Table 2: Distribution of health care waste management and storage.

Discussion

This study looks at the knowledge, implementation and practice of IPC and health care waste management and disposal methods among HCWs attached to four government hospitals in the four regional hospitals in Sierra Leone. Four hundred and eighty-six CHWs were selected from Bo, Kenema and Makeni provincial hospitals and the Connaught Hospital in Freetown. All CHWs interviewed in this study admitted to have participated in health care waste management and disposal at their various hospitals and 52% consented to have played a vital role in health care wastes management at the generation level.

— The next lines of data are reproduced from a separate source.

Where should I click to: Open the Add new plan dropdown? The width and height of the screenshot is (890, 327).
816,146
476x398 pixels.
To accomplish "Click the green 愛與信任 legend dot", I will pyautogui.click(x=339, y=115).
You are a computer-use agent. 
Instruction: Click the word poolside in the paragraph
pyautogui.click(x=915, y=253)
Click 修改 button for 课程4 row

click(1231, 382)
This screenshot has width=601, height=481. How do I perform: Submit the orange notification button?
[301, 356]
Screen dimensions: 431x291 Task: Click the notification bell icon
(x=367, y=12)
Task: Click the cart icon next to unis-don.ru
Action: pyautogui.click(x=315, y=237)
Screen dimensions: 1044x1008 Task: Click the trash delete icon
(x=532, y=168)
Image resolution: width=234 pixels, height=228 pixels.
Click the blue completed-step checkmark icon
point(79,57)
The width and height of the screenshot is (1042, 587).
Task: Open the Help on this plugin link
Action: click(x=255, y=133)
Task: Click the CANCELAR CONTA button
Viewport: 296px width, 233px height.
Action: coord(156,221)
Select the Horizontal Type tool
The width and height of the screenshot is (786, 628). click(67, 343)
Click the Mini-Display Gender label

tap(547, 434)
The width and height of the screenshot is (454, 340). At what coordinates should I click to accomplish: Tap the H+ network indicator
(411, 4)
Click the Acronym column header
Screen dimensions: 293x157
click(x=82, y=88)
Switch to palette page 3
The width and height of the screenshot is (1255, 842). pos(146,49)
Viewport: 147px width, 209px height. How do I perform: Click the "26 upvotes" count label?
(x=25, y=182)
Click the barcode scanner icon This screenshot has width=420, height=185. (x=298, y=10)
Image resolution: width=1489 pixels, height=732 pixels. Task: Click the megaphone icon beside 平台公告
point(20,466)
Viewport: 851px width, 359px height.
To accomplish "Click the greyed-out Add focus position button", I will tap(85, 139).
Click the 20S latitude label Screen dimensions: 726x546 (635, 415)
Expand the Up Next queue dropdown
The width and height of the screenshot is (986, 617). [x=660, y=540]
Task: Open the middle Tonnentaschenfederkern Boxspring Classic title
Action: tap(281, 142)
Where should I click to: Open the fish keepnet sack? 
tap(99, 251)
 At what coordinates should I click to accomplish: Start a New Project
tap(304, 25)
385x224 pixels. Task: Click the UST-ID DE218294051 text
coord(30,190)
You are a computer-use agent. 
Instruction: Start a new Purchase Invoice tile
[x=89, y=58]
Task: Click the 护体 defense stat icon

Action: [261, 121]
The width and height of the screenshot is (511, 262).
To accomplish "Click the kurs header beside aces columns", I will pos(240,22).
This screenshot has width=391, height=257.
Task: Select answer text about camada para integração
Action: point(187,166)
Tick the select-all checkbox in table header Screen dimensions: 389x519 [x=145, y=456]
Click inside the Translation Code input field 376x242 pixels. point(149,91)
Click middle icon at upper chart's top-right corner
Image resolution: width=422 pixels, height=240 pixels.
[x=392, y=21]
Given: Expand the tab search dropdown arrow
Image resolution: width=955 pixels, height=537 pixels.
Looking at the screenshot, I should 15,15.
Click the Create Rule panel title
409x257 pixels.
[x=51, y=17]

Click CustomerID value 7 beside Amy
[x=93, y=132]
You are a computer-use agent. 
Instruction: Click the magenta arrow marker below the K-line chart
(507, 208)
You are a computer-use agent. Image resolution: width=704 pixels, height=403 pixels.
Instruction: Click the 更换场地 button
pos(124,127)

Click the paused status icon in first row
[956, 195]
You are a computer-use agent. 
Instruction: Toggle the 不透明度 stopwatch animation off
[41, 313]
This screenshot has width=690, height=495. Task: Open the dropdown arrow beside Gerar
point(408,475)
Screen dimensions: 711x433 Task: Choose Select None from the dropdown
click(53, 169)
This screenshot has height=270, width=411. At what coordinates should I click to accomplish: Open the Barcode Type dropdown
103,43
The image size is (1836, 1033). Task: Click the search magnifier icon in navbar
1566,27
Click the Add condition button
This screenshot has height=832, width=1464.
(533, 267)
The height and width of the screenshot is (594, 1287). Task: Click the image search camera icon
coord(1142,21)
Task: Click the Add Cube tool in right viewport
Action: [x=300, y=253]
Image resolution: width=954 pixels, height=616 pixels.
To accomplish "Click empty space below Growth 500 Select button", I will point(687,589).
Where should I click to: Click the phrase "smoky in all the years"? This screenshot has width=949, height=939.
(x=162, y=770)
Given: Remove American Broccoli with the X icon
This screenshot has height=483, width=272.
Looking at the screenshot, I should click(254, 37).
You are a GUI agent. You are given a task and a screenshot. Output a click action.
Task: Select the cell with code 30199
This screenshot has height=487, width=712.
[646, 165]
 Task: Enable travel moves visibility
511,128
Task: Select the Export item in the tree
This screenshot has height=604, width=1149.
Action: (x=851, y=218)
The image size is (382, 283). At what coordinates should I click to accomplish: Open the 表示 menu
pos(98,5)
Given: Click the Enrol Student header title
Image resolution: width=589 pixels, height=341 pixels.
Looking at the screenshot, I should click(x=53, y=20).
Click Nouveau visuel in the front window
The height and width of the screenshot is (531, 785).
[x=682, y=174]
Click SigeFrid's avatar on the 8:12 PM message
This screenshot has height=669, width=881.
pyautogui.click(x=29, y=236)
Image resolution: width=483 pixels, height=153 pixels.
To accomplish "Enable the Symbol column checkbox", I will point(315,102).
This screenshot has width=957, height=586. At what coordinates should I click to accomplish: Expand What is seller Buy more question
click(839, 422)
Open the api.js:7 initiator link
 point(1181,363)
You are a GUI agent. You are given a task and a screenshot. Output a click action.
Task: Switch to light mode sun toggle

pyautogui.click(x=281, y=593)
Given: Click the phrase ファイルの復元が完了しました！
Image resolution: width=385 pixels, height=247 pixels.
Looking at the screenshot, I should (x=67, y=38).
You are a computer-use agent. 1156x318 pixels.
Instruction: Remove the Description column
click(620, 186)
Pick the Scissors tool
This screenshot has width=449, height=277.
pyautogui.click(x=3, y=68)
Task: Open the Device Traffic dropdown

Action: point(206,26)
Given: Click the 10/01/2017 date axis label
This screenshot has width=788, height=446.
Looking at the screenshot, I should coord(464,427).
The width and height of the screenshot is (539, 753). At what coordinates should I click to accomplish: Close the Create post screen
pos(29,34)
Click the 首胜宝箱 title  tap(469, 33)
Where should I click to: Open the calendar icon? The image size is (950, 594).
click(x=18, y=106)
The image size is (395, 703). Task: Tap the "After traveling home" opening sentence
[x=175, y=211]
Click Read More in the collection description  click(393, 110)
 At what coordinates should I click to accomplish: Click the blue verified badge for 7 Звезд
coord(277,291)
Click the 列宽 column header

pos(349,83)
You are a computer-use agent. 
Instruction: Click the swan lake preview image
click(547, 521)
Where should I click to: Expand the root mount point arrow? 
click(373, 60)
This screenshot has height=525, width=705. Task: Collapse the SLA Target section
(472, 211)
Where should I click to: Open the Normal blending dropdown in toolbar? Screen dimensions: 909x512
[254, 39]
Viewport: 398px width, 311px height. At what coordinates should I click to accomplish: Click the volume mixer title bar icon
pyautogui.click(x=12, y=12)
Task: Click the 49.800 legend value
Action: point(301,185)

Majority (76%) of CHWs interviewed said health care waste management and disposal is not relevant to breaking infection chain. which is a worrying disclosure considering the fact that most nosocomial outbreaks in the hospitals could be traced to improper or lack of health care waste management and disposal system. This finding could be attributed to lack of policy implementation and or lack of IPC logistics in the health care facilities sampled considering the high knowledge relating to the sources of health care wastes among the CHWs interviewed. Majority (54%) of the CHWs interviewed agreed that health care wastes constitute all wastes generated within a hospital. But the fact that 76% of the CHWs interviewed disagreed that healthcare waste management and disposal is not relevant for breaking infection chain, implies there is still a problem in IPC knowledge transfer and understanding on the part of the CHWs. This is even buttressed further by the fact that majority (90%) of the CHWs interviewed admitted that health care wastes handling personnel should wear PPE during health care waste handling which high level of self-awareness for personal protection. Additionally, this lack of knowledge linking health care waste with disease outbreak in health care facilities could be as a result of the level of IPC training or insufficient training of HCWs on IPC. Majority (68%) say IPC training is done through workshops and seminar which in the Sierra Leone context most times are hastily arranged and conducted and with limited logistics.

Conclusion

This study highlights the need for regular training of HCWs in the area of IPC as well as the emphasises the significance of adequate clinical practice and health care waste management and disposal information dissemination in Sierra Leone hospitals. This study could serve as an important resource on clinical practice, IPC and health care waste management and disposal since health care wastes accounts for most injuries and infection amongst CHWs. According to the UNDP there were 296 CHWs health care-related Ebola infections during the 2014-2015 West Africa outbreak of which 75% died (1).